Mortgage rates DIP in this weeks survey!!

This week, Freddie Mac’s Primary Mortgage Market Survey showed that the 30-year fixed-rate mortgage (FRM) averaged 6.34% (with an average of 0.7 points) for the week ending March 16, 2006. This average is LOWER from last week; which was at 6.37%.

Five-year Treasury-indexed hybrid adjustable-rate mortgages (ARMs) averaged 5.93% for the week ending March 16, 2006 (with an average of 0.7 points). This average is DOWN from last week when it averaged 6.03%.

One-year Treasury-indexed ARMs averaged 5.37% this week (with an average of 0.8 points). This average is DOWN from last week when the average was at 5.45%.

Frank Nothaft, Freddie Mac vice president and chief economist, explained “Financial markets, hedging against the potential build up in inflation, pushed mortgage rates higher last week” “However, market indicators this week seemed to point to less of a threat of inflation, and that allowed rates to drift a little lower” “Housing starts fell in February as expected, but were still stronger than had been forecast, while January figures were revised upward. This is a good sign that housing activity, although slowing from record levels set in the past few years, will continue to remain healthy this year.”

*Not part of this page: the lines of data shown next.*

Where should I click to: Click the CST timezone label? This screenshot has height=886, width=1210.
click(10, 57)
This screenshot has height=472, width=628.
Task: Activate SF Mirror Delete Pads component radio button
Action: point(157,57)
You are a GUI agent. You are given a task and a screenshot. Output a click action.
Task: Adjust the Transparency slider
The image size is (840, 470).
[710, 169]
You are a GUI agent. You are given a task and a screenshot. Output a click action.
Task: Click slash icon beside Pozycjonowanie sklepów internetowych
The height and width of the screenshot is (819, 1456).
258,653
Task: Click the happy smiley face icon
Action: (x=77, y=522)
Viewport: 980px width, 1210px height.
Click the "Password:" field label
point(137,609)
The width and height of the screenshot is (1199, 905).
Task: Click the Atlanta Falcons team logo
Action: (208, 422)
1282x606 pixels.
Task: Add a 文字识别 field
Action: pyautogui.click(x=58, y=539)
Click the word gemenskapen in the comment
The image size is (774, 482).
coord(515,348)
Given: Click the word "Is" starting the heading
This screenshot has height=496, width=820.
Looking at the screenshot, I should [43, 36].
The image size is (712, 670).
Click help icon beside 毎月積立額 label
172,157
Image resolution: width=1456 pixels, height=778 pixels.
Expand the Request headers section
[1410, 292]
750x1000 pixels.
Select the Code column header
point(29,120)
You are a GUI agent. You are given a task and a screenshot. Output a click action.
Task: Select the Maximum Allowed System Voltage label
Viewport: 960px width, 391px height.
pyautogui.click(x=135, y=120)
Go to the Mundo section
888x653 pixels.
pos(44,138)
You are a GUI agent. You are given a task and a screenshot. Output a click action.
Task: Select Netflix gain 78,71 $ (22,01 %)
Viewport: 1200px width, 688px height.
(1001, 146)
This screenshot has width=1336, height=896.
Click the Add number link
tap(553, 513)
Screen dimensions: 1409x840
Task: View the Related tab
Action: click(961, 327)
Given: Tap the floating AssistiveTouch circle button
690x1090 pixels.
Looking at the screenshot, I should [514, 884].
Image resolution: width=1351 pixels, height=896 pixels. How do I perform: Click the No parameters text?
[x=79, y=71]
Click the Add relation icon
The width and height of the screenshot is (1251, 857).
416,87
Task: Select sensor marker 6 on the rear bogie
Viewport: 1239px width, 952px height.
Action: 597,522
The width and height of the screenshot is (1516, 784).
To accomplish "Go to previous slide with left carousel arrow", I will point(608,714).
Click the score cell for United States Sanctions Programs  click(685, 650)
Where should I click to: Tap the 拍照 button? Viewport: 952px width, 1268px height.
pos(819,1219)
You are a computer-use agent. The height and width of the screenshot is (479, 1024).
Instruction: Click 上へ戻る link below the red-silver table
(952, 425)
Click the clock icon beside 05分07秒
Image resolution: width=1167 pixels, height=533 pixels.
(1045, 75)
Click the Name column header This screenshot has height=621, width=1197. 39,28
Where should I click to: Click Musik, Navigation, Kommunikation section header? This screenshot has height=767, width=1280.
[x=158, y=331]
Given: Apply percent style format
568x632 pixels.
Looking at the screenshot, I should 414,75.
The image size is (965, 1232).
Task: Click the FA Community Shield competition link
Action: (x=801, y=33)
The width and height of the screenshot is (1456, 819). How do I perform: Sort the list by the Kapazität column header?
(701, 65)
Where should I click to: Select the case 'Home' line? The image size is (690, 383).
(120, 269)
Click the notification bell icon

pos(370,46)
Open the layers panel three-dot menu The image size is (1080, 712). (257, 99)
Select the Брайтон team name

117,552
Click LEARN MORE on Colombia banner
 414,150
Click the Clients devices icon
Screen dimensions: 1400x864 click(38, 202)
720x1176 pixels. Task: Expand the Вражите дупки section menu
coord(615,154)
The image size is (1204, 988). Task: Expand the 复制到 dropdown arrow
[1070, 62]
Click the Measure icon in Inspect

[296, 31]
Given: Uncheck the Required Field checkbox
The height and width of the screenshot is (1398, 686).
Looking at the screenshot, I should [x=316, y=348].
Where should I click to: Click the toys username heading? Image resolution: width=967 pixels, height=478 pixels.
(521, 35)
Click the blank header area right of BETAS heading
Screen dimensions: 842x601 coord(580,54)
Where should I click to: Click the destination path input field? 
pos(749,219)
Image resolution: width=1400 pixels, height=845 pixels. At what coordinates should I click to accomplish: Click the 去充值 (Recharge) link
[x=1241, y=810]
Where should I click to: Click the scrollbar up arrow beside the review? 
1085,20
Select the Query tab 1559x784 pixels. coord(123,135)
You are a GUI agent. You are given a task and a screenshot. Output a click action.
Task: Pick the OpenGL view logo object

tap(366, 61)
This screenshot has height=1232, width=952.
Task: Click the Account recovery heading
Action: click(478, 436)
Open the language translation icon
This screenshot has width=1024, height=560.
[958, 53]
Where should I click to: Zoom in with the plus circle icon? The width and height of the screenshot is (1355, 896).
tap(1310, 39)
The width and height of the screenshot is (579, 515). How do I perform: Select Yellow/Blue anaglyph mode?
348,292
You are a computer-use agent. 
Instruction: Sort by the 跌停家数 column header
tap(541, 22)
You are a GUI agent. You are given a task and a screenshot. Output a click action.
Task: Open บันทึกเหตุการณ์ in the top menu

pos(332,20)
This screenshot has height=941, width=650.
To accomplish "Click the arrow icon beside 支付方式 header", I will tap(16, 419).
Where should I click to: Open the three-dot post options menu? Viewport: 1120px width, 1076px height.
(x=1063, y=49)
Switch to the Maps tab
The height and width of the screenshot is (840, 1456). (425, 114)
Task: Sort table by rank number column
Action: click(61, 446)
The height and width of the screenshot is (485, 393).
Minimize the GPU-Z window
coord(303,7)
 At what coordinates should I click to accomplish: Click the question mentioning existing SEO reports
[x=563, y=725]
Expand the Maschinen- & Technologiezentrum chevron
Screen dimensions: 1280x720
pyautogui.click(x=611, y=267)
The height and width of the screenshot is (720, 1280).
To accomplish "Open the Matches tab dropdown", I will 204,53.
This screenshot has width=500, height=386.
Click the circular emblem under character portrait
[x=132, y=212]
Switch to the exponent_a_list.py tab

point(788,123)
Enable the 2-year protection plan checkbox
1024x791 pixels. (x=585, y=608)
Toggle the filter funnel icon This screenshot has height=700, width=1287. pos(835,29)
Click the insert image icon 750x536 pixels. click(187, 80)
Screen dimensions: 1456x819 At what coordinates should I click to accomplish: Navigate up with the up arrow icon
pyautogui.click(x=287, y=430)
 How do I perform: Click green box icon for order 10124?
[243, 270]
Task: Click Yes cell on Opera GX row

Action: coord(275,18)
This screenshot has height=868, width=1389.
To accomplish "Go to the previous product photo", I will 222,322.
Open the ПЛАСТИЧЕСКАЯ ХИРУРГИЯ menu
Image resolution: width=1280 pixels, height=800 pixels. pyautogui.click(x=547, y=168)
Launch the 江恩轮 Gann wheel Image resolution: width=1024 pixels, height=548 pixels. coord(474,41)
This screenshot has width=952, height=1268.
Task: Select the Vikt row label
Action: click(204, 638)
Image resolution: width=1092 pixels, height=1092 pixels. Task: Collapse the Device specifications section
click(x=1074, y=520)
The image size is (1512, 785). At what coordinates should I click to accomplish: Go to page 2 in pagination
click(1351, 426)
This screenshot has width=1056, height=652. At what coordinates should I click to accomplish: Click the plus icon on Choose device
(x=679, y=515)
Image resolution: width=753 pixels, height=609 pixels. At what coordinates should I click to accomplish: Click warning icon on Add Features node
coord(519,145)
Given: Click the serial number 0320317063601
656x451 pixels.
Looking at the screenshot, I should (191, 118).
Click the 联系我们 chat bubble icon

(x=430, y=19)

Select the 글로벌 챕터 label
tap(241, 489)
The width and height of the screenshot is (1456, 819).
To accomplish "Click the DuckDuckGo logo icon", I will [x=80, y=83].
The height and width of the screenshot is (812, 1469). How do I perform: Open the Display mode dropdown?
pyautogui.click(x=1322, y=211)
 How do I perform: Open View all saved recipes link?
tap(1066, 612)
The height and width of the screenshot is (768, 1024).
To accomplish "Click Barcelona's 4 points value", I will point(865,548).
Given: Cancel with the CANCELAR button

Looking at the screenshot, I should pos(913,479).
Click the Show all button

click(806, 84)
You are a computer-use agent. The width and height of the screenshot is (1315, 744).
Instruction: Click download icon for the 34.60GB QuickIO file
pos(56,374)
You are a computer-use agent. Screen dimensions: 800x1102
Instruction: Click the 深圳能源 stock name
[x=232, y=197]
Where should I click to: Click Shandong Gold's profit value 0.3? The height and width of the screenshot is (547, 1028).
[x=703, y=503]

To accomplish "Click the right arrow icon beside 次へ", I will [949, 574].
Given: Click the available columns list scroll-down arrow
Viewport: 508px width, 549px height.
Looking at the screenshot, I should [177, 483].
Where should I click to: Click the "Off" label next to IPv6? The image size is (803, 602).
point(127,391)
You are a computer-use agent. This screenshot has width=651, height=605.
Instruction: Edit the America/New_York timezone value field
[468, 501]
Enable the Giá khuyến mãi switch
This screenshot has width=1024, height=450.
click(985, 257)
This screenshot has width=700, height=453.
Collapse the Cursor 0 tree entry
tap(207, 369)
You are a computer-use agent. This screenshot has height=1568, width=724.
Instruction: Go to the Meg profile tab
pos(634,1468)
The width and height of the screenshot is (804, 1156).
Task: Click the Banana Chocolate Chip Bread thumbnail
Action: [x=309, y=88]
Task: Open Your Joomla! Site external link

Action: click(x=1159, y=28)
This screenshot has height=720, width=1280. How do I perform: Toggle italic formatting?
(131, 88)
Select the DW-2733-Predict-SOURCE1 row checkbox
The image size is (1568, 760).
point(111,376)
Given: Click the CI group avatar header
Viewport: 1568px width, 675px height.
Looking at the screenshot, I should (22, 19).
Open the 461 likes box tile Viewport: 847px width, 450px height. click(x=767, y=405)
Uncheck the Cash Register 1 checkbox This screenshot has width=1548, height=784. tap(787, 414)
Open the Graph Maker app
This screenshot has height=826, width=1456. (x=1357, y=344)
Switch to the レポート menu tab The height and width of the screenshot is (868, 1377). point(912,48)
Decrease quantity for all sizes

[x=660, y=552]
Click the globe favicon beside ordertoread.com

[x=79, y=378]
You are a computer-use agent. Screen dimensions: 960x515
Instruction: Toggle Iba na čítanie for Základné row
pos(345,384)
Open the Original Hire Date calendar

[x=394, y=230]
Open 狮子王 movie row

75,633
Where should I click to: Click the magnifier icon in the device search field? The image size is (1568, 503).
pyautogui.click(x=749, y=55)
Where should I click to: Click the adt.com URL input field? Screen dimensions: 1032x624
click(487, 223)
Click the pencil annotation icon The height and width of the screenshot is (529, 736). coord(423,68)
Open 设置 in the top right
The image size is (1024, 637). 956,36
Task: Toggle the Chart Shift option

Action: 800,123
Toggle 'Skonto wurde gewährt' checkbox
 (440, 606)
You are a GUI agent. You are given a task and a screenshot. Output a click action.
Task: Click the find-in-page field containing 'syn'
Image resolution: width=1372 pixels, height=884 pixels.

Looking at this report if you have an interest-only loan or an option arm, you should think about refinancing now rather than later. Also if you are thinking about buying, you should be getting all your information ready so you can make this purchase. This year is turning out to be the “year of the buyer” as many predicted. No market bubble bursting but it is definitely a buyers market.